Música feita com IA: quem fica com os direitos e o dinheiro?

O uso de inteligência artificial na criação musical voltou ao centro das discussões após notícias recentes envolvendo músicas geradas por IA que já circulam nas plataformas de streaming. O tema, que inicialmente parecia restrito à inovação tecnológica, passou a ter impacto direto na estrutura econômica do setor, especialmente quando se analisa quem detém os direitos sobre essas obras e como se dá a distribuição de receitas.

A criação de músicas por IA rompe com a lógica tradicional do direito autoral, que parte da existência de um autor humano. A Lei 9.610/98, principal marco legal do setor no Brasil, não contempla obras geradas sem participação humana criativa, o que cria uma lacuna real: não há, no texto da lei, quem possa ser reconhecido como titular. Em muitos casos, há uma combinação de elementos envolvendo o usuário que gera o conteúdo, a empresa responsável pela ferramenta e, potencialmente, obras utilizadas no treinamento do sistema. Esse cenário levanta questionamentos sobre titularidade para os quais o ordenamento jurídico ainda não oferece resposta consolidada.

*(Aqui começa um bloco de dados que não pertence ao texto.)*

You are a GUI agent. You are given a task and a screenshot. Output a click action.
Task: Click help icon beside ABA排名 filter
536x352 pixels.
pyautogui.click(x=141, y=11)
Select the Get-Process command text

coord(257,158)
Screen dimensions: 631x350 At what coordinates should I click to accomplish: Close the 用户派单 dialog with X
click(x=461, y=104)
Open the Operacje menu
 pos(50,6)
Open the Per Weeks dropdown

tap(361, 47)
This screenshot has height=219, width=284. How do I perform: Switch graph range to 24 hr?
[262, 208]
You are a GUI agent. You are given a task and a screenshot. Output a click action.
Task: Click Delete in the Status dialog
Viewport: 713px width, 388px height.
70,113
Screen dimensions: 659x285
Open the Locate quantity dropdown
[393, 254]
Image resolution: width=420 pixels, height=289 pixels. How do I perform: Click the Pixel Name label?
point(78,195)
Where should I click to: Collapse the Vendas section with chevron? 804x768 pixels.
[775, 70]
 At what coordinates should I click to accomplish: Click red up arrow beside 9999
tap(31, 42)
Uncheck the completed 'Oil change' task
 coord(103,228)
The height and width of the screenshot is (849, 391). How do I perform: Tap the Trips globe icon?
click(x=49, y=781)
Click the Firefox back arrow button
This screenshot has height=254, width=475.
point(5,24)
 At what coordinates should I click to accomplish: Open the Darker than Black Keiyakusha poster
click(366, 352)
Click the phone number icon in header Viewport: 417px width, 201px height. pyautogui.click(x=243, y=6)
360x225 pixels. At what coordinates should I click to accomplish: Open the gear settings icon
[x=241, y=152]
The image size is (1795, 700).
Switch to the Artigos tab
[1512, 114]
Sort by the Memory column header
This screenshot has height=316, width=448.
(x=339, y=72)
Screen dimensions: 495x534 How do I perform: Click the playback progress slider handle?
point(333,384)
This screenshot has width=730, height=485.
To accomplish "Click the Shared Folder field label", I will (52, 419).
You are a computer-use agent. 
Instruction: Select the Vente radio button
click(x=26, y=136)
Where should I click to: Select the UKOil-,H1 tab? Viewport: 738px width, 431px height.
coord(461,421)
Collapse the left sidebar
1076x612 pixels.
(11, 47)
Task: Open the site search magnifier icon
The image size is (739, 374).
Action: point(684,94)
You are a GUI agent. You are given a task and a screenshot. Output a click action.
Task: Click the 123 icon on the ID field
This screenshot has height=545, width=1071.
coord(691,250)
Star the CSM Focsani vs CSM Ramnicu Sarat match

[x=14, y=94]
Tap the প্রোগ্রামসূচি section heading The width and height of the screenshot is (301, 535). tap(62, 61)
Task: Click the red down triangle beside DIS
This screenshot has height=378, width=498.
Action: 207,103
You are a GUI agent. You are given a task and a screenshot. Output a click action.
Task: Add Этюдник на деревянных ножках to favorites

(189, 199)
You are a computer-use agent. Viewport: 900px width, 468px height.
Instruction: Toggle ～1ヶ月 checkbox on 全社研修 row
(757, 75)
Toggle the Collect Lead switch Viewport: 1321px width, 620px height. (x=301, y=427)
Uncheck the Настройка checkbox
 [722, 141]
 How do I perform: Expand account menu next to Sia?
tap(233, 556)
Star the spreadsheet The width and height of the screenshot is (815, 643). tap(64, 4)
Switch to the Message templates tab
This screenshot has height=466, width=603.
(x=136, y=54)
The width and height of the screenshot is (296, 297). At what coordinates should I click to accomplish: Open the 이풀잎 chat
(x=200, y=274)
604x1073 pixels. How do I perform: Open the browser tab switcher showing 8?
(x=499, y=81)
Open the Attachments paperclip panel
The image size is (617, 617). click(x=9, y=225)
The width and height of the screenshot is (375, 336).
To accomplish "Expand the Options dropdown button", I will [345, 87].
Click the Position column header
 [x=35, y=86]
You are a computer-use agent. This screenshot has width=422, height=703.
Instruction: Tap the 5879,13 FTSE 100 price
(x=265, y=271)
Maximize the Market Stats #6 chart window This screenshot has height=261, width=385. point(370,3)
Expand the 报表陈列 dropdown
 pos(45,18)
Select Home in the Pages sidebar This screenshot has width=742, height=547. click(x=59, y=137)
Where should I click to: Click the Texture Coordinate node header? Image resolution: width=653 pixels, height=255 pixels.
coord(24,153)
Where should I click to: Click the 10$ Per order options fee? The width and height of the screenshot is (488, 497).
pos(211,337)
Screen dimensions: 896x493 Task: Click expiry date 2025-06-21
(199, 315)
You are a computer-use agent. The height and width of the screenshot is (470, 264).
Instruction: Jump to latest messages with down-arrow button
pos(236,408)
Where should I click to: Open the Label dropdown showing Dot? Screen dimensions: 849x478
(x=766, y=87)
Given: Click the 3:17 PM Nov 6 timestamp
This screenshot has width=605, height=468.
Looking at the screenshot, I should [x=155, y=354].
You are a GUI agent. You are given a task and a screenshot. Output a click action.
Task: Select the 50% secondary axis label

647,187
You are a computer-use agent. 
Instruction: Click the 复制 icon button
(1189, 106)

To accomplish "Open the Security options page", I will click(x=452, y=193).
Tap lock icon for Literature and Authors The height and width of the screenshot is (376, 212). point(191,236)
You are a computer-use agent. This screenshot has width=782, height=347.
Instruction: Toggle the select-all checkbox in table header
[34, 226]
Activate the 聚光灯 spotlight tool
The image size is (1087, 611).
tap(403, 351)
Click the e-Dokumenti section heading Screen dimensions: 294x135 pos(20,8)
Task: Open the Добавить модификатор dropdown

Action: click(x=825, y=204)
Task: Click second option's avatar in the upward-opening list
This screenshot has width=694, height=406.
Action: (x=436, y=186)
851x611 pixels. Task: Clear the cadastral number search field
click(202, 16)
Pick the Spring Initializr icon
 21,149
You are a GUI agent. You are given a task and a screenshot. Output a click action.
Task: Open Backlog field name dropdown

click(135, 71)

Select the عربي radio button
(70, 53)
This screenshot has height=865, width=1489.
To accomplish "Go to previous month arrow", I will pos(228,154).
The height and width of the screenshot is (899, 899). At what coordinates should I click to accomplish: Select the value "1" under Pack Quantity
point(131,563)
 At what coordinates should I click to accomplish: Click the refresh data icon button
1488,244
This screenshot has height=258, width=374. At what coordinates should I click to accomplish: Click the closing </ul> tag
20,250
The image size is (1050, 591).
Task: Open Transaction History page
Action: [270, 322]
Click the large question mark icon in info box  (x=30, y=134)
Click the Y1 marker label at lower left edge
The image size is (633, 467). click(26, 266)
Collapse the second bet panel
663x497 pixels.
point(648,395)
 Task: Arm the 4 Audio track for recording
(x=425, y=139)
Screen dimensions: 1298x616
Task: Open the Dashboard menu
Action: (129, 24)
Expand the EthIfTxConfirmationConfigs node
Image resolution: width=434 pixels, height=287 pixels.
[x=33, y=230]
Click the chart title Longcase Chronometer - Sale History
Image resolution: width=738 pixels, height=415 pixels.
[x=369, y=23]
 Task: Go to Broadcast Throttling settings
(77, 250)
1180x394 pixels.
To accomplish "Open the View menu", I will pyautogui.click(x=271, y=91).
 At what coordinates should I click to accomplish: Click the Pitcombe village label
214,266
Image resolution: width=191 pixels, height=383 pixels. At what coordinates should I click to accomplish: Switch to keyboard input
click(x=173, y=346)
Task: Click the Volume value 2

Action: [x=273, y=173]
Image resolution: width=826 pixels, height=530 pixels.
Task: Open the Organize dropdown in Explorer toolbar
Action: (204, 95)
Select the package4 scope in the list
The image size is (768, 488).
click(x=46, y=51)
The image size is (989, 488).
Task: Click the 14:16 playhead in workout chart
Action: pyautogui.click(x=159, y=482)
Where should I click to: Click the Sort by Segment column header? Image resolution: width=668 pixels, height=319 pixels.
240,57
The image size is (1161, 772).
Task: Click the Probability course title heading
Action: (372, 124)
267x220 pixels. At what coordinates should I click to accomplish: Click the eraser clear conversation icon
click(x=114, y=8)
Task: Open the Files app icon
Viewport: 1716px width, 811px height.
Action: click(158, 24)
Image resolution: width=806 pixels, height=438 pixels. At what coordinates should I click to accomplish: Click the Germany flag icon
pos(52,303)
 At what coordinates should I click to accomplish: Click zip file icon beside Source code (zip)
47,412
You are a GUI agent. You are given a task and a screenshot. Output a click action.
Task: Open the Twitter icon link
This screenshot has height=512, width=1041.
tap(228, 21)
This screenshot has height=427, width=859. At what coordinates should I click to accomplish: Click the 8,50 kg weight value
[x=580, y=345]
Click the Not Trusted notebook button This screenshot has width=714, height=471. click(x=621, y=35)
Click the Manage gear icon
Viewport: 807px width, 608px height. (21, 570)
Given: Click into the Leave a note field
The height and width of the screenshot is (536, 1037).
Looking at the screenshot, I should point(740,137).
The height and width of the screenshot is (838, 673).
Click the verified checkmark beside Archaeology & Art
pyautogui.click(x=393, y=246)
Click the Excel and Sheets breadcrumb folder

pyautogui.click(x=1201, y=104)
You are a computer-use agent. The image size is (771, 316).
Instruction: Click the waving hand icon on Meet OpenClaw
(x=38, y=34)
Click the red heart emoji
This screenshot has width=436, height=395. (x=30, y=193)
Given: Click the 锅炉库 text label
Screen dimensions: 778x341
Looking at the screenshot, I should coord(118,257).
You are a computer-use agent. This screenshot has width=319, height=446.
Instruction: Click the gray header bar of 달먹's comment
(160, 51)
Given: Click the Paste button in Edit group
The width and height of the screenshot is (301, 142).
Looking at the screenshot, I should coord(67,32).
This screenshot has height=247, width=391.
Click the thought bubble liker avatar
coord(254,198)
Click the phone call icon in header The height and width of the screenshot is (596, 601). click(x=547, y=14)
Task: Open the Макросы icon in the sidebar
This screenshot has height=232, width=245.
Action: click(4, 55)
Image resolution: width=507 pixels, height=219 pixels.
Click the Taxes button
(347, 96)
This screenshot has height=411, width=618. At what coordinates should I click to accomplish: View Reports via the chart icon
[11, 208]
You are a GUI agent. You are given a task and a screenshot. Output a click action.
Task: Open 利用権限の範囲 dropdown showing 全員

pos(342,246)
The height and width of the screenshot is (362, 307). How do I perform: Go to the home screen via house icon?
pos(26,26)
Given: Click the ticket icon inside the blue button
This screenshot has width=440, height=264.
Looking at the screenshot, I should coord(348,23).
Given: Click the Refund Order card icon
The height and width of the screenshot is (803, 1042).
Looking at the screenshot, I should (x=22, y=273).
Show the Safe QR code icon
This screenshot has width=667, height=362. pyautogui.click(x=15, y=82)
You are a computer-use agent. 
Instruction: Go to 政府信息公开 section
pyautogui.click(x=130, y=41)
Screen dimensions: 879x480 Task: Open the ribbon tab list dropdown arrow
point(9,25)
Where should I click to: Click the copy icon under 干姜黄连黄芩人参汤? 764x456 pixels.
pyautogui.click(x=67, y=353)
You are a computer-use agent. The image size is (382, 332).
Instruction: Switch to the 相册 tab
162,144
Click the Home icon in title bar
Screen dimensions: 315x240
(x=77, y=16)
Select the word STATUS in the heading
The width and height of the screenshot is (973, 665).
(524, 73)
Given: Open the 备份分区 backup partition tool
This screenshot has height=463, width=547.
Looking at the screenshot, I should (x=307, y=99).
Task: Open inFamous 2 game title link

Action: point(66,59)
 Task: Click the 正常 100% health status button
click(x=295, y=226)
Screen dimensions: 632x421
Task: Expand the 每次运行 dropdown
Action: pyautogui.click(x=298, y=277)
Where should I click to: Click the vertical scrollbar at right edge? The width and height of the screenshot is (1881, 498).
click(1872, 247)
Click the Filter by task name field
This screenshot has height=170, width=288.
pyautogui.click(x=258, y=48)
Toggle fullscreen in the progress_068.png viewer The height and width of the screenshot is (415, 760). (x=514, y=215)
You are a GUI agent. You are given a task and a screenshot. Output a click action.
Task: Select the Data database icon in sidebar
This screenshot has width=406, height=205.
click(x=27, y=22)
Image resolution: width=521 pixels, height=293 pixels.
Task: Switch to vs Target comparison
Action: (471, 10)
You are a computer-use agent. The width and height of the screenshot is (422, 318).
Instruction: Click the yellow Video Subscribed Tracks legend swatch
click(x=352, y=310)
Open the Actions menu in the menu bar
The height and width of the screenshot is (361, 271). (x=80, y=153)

A discussão, no entanto, deixa de ser teórica quando essas ferramentas passam a ser utilizadas para gerar músicas em larga escala com o objetivo de inflar artificialmente execuções em plataformas. Nesses casos, não se trata apenas de uma lacuna regulatória, mas de possível fraude contra o sistema de remuneração do streaming, com impacto direto sobre a distribuição de royalties e prejuízo aos titulares legítimos. A prática pode envolver, inclusive, responsabilização civil e, a depender das circunstâncias, repercussões no âmbito penal. Esse movimento evidencia que a inteligência artificial já não é apenas uma ferramenta criativa, mas também um fator de risco jurídico no mercado musical. Para plataformas, titulares de direitos e demais agentes do setor, o desafio passa a ser estruturar mecanismos de controle, prevenção e responsabilização, capazes de preservar a integridade do sistema. A evolução tecnológica é inevitável, mas sua utilização exige limites claros para evitar distorções econômicas e jurídicas.